* **Dataset**
···
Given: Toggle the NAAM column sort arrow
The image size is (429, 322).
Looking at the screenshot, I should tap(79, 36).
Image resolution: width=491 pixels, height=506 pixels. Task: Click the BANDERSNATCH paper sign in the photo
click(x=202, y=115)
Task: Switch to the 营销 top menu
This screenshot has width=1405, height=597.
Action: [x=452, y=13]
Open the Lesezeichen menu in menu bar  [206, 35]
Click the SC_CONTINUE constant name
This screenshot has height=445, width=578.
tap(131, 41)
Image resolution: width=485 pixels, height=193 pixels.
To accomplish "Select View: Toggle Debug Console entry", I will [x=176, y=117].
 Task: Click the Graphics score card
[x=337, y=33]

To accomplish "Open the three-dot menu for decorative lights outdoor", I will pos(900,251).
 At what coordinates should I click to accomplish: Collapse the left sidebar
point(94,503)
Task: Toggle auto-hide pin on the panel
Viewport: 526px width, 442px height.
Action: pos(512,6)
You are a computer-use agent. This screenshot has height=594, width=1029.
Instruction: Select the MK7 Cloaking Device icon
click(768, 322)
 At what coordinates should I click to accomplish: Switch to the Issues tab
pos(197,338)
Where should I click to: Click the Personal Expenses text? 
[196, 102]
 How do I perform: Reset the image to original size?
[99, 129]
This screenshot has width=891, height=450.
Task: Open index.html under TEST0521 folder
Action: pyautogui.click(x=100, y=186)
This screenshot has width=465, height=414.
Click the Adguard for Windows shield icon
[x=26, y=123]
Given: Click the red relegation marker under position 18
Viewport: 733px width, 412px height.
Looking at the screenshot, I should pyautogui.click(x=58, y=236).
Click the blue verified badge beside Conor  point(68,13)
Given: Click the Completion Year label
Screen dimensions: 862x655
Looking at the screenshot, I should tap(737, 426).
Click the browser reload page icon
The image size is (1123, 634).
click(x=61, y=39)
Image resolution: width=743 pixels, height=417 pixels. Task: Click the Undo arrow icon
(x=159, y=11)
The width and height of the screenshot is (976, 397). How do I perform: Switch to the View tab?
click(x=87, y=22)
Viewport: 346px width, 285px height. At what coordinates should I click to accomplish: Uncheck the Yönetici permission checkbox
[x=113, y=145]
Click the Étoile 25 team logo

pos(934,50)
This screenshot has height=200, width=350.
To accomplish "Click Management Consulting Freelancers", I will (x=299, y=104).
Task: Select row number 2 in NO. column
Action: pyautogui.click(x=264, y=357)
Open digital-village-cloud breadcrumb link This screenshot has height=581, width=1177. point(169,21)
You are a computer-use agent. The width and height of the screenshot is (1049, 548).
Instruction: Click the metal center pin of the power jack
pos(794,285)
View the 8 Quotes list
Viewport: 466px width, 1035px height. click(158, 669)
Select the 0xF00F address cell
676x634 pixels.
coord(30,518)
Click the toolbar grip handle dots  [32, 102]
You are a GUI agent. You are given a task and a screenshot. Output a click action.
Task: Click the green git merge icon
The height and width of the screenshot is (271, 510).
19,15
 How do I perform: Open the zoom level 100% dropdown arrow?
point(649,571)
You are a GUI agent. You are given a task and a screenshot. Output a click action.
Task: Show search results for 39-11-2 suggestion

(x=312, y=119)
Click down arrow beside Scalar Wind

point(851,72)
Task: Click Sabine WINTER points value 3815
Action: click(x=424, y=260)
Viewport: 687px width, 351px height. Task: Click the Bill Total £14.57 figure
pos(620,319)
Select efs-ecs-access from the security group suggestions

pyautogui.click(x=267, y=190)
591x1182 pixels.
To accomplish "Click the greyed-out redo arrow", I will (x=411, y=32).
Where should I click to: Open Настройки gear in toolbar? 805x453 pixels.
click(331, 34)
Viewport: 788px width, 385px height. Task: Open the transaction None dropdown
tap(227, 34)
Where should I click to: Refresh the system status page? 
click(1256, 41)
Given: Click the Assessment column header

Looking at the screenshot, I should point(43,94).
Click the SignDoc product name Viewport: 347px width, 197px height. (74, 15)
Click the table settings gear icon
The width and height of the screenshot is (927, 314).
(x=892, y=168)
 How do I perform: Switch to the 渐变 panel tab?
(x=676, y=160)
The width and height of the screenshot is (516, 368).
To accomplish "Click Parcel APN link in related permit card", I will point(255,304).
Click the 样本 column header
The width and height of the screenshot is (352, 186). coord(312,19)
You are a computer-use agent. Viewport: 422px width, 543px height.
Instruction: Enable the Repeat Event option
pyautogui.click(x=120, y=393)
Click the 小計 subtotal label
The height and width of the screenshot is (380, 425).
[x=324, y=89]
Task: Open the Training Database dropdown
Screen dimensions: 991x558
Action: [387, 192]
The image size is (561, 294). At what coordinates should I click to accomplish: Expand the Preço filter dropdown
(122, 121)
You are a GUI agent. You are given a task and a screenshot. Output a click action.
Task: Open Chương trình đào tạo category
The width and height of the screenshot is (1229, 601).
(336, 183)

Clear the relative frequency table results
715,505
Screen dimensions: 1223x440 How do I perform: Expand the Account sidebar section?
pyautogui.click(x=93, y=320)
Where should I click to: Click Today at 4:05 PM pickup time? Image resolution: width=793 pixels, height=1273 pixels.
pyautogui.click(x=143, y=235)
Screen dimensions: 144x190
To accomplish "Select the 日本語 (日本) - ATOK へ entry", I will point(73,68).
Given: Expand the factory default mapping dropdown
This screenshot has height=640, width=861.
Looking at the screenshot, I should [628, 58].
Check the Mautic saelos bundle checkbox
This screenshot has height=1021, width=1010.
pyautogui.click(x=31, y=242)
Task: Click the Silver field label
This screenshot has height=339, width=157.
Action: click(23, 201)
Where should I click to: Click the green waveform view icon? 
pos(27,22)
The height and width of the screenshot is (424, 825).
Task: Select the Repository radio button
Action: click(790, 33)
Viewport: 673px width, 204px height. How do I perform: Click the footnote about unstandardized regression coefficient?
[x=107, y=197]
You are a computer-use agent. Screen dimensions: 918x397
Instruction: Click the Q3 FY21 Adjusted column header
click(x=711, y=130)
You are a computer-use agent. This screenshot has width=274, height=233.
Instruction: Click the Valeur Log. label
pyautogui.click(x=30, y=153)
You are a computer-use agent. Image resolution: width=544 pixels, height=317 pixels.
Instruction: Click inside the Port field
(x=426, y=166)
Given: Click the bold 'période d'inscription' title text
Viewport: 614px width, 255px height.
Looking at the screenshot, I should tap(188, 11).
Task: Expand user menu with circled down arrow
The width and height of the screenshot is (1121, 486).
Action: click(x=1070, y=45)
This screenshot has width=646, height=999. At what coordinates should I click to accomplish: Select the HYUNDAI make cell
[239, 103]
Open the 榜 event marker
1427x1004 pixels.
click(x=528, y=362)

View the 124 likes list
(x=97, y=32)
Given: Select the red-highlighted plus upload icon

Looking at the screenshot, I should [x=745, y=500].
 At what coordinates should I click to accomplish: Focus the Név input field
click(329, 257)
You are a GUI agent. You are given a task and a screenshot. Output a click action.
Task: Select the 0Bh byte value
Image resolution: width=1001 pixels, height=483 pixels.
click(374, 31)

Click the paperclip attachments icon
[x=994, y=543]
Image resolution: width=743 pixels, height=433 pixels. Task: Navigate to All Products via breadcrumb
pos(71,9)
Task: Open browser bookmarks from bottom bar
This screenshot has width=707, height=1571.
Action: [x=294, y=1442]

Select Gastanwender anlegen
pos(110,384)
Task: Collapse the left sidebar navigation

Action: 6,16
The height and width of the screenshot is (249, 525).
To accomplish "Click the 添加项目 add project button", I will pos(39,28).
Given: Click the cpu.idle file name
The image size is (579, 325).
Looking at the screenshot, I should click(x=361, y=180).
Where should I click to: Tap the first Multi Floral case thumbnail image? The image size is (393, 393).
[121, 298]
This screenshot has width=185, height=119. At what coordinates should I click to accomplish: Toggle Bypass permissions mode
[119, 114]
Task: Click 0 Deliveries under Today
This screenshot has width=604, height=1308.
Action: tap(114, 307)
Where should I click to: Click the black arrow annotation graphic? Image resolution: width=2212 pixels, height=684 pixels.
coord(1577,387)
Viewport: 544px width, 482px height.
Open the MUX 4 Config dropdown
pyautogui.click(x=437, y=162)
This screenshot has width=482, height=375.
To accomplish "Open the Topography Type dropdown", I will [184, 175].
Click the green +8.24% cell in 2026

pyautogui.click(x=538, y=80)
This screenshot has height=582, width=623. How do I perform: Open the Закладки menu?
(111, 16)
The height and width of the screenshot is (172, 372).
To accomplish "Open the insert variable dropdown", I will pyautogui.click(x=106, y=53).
···
* **Assigned task**
From the material above, set down exactly the lines between the line holding "The image size is (561, 294)." and the line holding "Given: Expand the", inclusive. Include nothing else.

* **Answer space**
The image size is (561, 294). At what coordinates should I click to accomplish: Expand the Preço filter dropdown
(122, 121)
You are a GUI agent. You are given a task and a screenshot. Output a click action.
Task: Open Chương trình đào tạo category
The width and height of the screenshot is (1229, 601).
(336, 183)

Clear the relative frequency table results
715,505
Screen dimensions: 1223x440 How do I perform: Expand the Account sidebar section?
pyautogui.click(x=93, y=320)
Where should I click to: Click Today at 4:05 PM pickup time? Image resolution: width=793 pixels, height=1273 pixels.
pyautogui.click(x=143, y=235)
Screen dimensions: 144x190
To accomplish "Select the 日本語 (日本) - ATOK へ entry", I will point(73,68).
Given: Expand the factory default mapping dropdown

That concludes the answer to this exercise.